Programação Fetal: O que é?

O termo programação fetal é relativamente novo para a área de produção animal, no entanto, há muito tempo se estuda esse processo em seres humanos (Barker et al., 1993; Godfrey e Barker, 2001). Os primeiros trabalhos foram realizados pelo Dr. Barker, em que ele e sua equipe desenvolveram estudos epidemiológicos com filhos de mulheres que passaram por algum tipo de restrição alimentar durante a 2º Guerra Mundial e, perceberam que esses indivíduos desenvolveram mecanismos fisiológicos para se adaptarem à situação de “baixa nutrição” materna, mecanismos que influenciaram esses mesmos indivíduos ao longo de toda sua vida. Este tema pode receber várias denominações na literatura, dependendo da área de estudo e/ou especialização, sendo os mais comuns: programação fetal, programação neonatal, programação lactacional, programação metabólica e programação de desenvolvimento. Na produção animal o termo mais utilizado é programação fetal.
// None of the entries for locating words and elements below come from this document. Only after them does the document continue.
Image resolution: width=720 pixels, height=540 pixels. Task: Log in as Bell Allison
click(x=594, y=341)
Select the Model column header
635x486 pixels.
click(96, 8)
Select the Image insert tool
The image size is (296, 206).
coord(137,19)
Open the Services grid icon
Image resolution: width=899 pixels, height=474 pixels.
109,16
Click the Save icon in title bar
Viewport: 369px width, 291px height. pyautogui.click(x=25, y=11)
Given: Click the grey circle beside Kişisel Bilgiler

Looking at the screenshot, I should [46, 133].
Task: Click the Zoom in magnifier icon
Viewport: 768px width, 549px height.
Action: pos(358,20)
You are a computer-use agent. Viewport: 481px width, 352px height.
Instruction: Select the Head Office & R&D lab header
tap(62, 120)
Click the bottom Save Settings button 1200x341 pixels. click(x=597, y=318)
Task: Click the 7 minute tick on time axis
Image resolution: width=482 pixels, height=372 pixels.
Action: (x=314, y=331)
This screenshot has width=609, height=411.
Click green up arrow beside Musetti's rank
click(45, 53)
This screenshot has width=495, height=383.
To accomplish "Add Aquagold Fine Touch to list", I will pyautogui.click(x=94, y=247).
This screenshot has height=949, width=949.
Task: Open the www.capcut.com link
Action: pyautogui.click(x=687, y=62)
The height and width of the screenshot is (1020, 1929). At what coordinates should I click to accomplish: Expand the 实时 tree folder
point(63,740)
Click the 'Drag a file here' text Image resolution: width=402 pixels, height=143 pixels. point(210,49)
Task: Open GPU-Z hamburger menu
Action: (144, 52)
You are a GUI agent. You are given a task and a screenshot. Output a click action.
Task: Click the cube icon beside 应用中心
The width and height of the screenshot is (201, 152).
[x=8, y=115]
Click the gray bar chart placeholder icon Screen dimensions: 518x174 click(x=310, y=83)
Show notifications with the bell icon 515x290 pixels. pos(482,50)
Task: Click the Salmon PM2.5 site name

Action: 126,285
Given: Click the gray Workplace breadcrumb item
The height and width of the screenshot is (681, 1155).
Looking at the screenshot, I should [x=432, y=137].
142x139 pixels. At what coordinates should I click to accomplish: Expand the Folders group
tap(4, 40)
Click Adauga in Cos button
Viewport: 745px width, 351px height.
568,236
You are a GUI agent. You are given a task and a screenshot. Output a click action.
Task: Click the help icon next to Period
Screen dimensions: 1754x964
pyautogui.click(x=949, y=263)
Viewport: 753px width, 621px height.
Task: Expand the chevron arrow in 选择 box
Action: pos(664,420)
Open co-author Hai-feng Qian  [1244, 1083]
A partir daí, surgiram os primeiros trabalhos com programação fetal em animais (Wu et al., 2006; Du et al., 2010). De forma geral, os trabalhos mostram que a subalimentação e/ou a superalimentação de matrizes podem comprometer o crescimento fetal, alterando consideravelmente a formação dos tecidos do feto, desde os órgãos, como: fígado, coração, intestinos, testículos, ovários e glândula mamária; ou até mesmo do tecido muscular e adiposo dos animais (Wu et al., 2006), que por sua vez, poderá interferir no desempenho dos animais, nas fases de cria, recria e engorda, bem como, na fase reprodutiva.

Neste sentido, tem-se observado crescente preocupação sobre a nutrição de matrizes. No Brasil, esse assunto se torna ainda mais importante, pelo fato de grande parte do período de gestação desses animais ocorrer em momentos críticos do ano, como veremos mais abaixo (Figura 1).

No sistema de produção de bovinos de corte do Brasil, temos inicialmente a fase reprodutiva, na qual buscamos desenvolver uma estação de monta (EM) em um período curto (ideal: 90 dias), estação esta que ocorre nos meses com maior disponibilidade de alimento para as matrizes, uma vez que, é neste período que as matrizes apresentarão uma maior fertilidade. Importante salientar que, no período de gestação de 9 meses, praticamente 2/3 desse período ocorrerá dentro de uma estação do ano denominada “estação seca” (Figura 1), na qual encontraremos baixa disponibilidade de forragem para as matrizes e, com isso, possíveis limitações nutricionais para elas desempenhem bem o seu papel dentro do rebanho, dentre eles: produção de leite, crescimento fetal, entre outros.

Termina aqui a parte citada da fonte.